Directions: An exact copy of all entries is required.

Data excerpts:
......

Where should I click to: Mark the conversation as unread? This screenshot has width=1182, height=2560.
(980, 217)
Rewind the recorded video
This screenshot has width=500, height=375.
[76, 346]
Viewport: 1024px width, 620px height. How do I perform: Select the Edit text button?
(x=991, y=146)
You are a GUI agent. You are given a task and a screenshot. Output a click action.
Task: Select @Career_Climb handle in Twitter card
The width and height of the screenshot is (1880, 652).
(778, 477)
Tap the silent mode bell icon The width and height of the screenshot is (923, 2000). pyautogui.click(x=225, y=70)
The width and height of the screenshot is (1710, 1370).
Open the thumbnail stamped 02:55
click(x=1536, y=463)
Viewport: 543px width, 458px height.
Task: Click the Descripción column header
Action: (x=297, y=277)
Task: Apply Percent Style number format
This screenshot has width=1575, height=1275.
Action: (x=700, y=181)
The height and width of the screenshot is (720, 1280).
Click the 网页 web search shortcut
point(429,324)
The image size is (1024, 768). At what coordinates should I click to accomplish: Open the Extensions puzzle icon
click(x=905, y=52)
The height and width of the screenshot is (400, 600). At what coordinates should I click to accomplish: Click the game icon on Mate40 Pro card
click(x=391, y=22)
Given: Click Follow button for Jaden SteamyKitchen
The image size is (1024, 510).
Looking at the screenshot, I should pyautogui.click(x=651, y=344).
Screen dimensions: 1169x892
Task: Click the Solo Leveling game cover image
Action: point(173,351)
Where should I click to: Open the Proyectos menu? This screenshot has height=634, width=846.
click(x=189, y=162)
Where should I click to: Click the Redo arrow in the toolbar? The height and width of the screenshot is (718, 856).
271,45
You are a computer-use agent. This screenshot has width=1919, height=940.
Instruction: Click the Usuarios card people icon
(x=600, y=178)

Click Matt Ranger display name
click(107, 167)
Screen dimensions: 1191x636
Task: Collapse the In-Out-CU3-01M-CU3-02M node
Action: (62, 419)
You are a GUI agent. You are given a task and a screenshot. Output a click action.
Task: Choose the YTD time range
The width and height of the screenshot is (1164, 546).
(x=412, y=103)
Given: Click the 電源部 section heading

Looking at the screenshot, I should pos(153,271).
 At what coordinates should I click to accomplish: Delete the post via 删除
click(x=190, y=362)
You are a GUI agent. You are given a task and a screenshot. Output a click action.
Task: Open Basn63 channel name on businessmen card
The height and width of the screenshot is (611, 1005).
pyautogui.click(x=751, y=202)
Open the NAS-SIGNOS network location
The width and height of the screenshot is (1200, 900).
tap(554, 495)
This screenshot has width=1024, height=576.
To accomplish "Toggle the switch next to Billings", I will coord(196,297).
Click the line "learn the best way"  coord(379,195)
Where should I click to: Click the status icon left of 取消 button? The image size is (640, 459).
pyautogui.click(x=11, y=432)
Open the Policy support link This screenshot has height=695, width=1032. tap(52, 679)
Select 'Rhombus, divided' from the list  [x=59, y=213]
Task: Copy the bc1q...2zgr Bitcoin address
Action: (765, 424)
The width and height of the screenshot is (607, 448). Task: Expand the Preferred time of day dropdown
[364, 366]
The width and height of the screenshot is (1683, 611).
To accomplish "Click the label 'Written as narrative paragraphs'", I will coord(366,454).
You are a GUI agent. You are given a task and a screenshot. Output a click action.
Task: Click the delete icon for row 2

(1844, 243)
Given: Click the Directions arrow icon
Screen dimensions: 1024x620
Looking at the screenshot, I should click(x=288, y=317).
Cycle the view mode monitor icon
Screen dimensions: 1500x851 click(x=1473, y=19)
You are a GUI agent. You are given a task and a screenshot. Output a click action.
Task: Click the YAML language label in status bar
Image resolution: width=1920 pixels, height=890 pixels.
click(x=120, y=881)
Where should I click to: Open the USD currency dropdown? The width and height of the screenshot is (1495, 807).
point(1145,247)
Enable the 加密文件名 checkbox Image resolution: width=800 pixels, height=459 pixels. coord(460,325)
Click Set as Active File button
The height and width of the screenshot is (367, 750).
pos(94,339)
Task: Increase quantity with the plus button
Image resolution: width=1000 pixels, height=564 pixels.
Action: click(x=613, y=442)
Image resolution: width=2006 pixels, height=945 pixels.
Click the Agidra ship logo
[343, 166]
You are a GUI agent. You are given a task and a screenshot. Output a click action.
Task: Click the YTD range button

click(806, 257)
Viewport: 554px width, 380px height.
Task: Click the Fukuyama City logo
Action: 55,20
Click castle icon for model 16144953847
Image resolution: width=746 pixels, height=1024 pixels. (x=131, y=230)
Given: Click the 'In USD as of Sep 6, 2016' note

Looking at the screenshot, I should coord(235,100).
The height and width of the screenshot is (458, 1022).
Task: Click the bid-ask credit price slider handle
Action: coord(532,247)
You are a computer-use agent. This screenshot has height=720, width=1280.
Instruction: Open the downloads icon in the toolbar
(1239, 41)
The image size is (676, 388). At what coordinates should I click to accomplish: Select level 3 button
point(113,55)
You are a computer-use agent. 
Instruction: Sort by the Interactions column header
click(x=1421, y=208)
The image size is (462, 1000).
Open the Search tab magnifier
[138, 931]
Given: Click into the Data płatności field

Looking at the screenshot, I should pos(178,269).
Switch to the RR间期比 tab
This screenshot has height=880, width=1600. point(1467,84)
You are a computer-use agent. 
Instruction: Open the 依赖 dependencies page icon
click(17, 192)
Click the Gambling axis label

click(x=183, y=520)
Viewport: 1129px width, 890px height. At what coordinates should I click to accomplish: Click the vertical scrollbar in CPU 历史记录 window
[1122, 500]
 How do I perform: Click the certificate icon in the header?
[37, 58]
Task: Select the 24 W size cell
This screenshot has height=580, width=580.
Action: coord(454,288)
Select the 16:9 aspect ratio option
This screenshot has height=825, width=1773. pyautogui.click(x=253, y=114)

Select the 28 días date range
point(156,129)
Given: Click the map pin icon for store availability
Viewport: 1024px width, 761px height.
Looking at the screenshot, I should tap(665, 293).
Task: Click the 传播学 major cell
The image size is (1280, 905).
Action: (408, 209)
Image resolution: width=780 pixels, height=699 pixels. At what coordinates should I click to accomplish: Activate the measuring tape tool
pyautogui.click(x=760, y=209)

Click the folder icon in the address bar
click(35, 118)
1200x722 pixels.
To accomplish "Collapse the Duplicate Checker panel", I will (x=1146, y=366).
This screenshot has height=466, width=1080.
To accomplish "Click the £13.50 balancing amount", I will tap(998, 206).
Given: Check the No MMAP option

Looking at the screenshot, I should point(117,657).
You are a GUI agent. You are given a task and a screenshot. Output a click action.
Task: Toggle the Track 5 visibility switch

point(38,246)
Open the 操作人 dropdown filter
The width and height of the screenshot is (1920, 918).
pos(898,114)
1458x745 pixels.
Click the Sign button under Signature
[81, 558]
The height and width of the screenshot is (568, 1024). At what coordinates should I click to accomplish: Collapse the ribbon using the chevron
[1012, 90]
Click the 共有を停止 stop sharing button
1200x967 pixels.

......

Answer section:
Where should I click to: Mark the conversation as unread? This screenshot has width=1182, height=2560.
(980, 217)
Rewind the recorded video
This screenshot has width=500, height=375.
[76, 346]
Viewport: 1024px width, 620px height. How do I perform: Select the Edit text button?
(x=991, y=146)
You are a GUI agent. You are given a task and a screenshot. Output a click action.
Task: Select @Career_Climb handle in Twitter card
The width and height of the screenshot is (1880, 652).
(778, 477)
Tap the silent mode bell icon The width and height of the screenshot is (923, 2000). pyautogui.click(x=225, y=70)
The width and height of the screenshot is (1710, 1370).
Open the thumbnail stamped 02:55
click(x=1536, y=463)
Viewport: 543px width, 458px height.
Task: Click the Descripción column header
Action: (x=297, y=277)
Task: Apply Percent Style number format
This screenshot has width=1575, height=1275.
Action: (x=700, y=181)
The height and width of the screenshot is (720, 1280).
Click the 网页 web search shortcut
point(429,324)
The image size is (1024, 768). At what coordinates should I click to accomplish: Open the Extensions puzzle icon
click(x=905, y=52)
The height and width of the screenshot is (400, 600). At what coordinates should I click to accomplish: Click the game icon on Mate40 Pro card
click(x=391, y=22)
Given: Click Follow button for Jaden SteamyKitchen
The image size is (1024, 510).
Looking at the screenshot, I should pyautogui.click(x=651, y=344).
Screen dimensions: 1169x892
Task: Click the Solo Leveling game cover image
Action: point(173,351)
Where should I click to: Open the Proyectos menu? This screenshot has height=634, width=846.
click(x=189, y=162)
Where should I click to: Click the Redo arrow in the toolbar? The height and width of the screenshot is (718, 856).
271,45
You are a computer-use agent. This screenshot has width=1919, height=940.
Instruction: Click the Usuarios card people icon
(x=600, y=178)

Click Matt Ranger display name
click(107, 167)
Screen dimensions: 1191x636
Task: Collapse the In-Out-CU3-01M-CU3-02M node
Action: (62, 419)
You are a GUI agent. You are given a task and a screenshot. Output a click action.
Task: Choose the YTD time range
The width and height of the screenshot is (1164, 546).
(x=412, y=103)
Given: Click the 電源部 section heading

Looking at the screenshot, I should pos(153,271).
 At what coordinates should I click to accomplish: Delete the post via 删除
click(x=190, y=362)
You are a GUI agent. You are given a task and a screenshot. Output a click action.
Task: Open Basn63 channel name on businessmen card
The height and width of the screenshot is (611, 1005).
pyautogui.click(x=751, y=202)
Open the NAS-SIGNOS network location
The width and height of the screenshot is (1200, 900).
tap(554, 495)
This screenshot has width=1024, height=576.
To accomplish "Toggle the switch next to Billings", I will coord(196,297).
Click the line "learn the best way"  coord(379,195)
Where should I click to: Click the status icon left of 取消 button? The image size is (640, 459).
pyautogui.click(x=11, y=432)
Open the Policy support link This screenshot has height=695, width=1032. tap(52, 679)
Select 'Rhombus, divided' from the list  [x=59, y=213]
Task: Copy the bc1q...2zgr Bitcoin address
Action: (765, 424)
The width and height of the screenshot is (607, 448). Task: Expand the Preferred time of day dropdown
[364, 366]
The width and height of the screenshot is (1683, 611).
To accomplish "Click the label 'Written as narrative paragraphs'", I will coord(366,454).
You are a GUI agent. You are given a task and a screenshot. Output a click action.
Task: Click the delete icon for row 2

(1844, 243)
Given: Click the Directions arrow icon
Screen dimensions: 1024x620
Looking at the screenshot, I should click(x=288, y=317).
Cycle the view mode monitor icon
Screen dimensions: 1500x851 click(x=1473, y=19)
You are a GUI agent. You are given a task and a screenshot. Output a click action.
Task: Click the YAML language label in status bar
Image resolution: width=1920 pixels, height=890 pixels.
click(x=120, y=881)
Where should I click to: Open the USD currency dropdown? The width and height of the screenshot is (1495, 807).
point(1145,247)
Enable the 加密文件名 checkbox Image resolution: width=800 pixels, height=459 pixels. coord(460,325)
Click Set as Active File button
The height and width of the screenshot is (367, 750).
pos(94,339)
Task: Increase quantity with the plus button
Image resolution: width=1000 pixels, height=564 pixels.
Action: click(x=613, y=442)
Image resolution: width=2006 pixels, height=945 pixels.
Click the Agidra ship logo
[343, 166]
You are a GUI agent. You are given a task and a screenshot. Output a click action.
Task: Click the YTD range button

click(806, 257)
Viewport: 554px width, 380px height.
Task: Click the Fukuyama City logo
Action: 55,20
Click castle icon for model 16144953847
Image resolution: width=746 pixels, height=1024 pixels. (x=131, y=230)
Given: Click the 'In USD as of Sep 6, 2016' note

Looking at the screenshot, I should coord(235,100).
The height and width of the screenshot is (458, 1022).
Task: Click the bid-ask credit price slider handle
Action: coord(532,247)
You are a computer-use agent. This screenshot has height=720, width=1280.
Instruction: Open the downloads icon in the toolbar
(1239, 41)
The image size is (676, 388). At what coordinates should I click to accomplish: Select level 3 button
point(113,55)
You are a computer-use agent. 
Instruction: Sort by the Interactions column header
click(x=1421, y=208)
The image size is (462, 1000).
Open the Search tab magnifier
[138, 931]
Given: Click into the Data płatności field

Looking at the screenshot, I should pos(178,269).
Switch to the RR间期比 tab
This screenshot has height=880, width=1600. point(1467,84)
You are a computer-use agent. 
Instruction: Open the 依赖 dependencies page icon
click(17, 192)
Click the Gambling axis label

click(x=183, y=520)
Viewport: 1129px width, 890px height. At what coordinates should I click to accomplish: Click the vertical scrollbar in CPU 历史记录 window
[1122, 500]
 How do I perform: Click the certificate icon in the header?
[37, 58]
Task: Select the 24 W size cell
This screenshot has height=580, width=580.
Action: coord(454,288)
Select the 16:9 aspect ratio option
This screenshot has height=825, width=1773. pyautogui.click(x=253, y=114)

Select the 28 días date range
point(156,129)
Given: Click the map pin icon for store availability
Viewport: 1024px width, 761px height.
Looking at the screenshot, I should tap(665, 293).
Task: Click the 传播学 major cell
The image size is (1280, 905).
Action: (408, 209)
Image resolution: width=780 pixels, height=699 pixels. At what coordinates should I click to accomplish: Activate the measuring tape tool
pyautogui.click(x=760, y=209)

Click the folder icon in the address bar
click(35, 118)
1200x722 pixels.
To accomplish "Collapse the Duplicate Checker panel", I will (x=1146, y=366).
This screenshot has height=466, width=1080.
To accomplish "Click the £13.50 balancing amount", I will tap(998, 206).
Given: Check the No MMAP option

Looking at the screenshot, I should point(117,657).
You are a GUI agent. You are given a task and a screenshot. Output a click action.
Task: Toggle the Track 5 visibility switch

point(38,246)
Open the 操作人 dropdown filter
The width and height of the screenshot is (1920, 918).
pos(898,114)
1458x745 pixels.
Click the Sign button under Signature
[81, 558]
The height and width of the screenshot is (568, 1024). At what coordinates should I click to accomplish: Collapse the ribbon using the chevron
[1012, 90]
Click the 共有を停止 stop sharing button
1200x967 pixels.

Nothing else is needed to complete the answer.